Work item: State how many lines in the data below contain the string "Find", counting only matches with the same capitalization. Reply with the number alone.

(Saved entries)
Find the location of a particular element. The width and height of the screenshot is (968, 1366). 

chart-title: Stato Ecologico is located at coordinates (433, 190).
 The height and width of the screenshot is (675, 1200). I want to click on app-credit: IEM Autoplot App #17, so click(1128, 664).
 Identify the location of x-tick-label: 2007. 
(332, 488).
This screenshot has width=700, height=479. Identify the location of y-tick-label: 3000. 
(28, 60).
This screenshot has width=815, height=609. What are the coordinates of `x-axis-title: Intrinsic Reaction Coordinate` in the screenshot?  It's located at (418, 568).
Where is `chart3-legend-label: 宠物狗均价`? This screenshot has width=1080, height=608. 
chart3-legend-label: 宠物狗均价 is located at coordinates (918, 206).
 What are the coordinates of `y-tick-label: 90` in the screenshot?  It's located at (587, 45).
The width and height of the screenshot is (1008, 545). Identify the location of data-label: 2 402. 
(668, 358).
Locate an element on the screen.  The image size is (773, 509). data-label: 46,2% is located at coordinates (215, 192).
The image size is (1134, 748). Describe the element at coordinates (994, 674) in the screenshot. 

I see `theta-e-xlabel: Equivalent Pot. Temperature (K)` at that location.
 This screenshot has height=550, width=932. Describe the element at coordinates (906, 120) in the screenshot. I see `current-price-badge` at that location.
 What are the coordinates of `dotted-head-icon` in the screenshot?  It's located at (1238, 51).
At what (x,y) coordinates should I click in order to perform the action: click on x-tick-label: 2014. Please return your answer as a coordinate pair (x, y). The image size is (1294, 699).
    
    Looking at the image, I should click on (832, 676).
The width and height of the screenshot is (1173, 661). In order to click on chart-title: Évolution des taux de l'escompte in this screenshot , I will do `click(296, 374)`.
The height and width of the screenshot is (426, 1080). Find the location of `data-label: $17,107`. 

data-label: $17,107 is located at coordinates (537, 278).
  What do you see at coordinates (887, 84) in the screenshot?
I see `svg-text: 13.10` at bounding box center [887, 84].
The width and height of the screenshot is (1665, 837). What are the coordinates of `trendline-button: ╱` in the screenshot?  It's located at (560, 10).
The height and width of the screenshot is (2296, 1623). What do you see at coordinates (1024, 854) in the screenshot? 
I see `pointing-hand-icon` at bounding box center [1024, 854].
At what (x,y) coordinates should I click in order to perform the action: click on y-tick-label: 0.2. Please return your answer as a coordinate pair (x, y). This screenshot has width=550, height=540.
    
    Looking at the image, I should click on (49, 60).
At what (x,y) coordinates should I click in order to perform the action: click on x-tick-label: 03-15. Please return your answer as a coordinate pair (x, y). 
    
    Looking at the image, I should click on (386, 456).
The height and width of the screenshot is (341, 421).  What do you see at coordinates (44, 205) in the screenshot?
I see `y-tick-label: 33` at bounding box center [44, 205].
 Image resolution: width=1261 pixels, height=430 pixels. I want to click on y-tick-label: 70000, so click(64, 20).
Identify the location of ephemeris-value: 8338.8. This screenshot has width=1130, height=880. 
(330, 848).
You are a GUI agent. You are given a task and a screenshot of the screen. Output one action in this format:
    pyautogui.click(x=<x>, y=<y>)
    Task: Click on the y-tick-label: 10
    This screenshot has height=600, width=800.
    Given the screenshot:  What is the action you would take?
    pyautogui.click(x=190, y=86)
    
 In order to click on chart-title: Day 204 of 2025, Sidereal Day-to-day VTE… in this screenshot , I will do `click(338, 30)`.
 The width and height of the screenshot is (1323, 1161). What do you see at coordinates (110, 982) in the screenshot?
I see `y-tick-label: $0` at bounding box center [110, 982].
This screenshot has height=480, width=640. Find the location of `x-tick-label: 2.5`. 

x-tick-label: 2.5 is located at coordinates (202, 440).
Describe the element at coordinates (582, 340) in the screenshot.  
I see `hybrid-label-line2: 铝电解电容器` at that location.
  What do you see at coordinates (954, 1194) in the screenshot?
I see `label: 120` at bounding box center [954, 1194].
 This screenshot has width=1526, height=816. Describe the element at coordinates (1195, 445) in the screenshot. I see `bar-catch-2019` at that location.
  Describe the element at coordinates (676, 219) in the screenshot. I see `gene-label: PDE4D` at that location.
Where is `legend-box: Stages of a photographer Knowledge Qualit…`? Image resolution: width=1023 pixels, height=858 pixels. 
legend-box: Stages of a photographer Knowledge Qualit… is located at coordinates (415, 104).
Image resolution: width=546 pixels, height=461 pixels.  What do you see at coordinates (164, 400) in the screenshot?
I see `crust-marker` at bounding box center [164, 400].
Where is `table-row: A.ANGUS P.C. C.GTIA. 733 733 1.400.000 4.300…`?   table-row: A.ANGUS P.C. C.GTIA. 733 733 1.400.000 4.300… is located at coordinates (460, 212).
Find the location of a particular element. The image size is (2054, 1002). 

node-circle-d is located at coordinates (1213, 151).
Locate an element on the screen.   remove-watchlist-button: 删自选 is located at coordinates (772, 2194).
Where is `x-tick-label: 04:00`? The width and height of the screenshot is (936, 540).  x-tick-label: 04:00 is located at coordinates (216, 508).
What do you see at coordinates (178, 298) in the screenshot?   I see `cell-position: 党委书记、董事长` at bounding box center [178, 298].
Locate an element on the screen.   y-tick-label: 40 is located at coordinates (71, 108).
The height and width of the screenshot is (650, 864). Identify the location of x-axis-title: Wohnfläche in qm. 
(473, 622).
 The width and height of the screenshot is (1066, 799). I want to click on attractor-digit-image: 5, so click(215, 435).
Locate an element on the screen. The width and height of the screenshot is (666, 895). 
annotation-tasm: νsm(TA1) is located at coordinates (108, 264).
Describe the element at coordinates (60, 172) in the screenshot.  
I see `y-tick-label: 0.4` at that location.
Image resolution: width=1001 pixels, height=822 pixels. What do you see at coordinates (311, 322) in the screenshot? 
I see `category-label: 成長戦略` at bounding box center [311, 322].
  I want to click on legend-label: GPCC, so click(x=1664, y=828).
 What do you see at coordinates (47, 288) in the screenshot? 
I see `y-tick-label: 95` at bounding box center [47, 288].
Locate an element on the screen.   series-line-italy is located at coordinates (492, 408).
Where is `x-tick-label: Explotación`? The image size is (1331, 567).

Answer to this problem: 4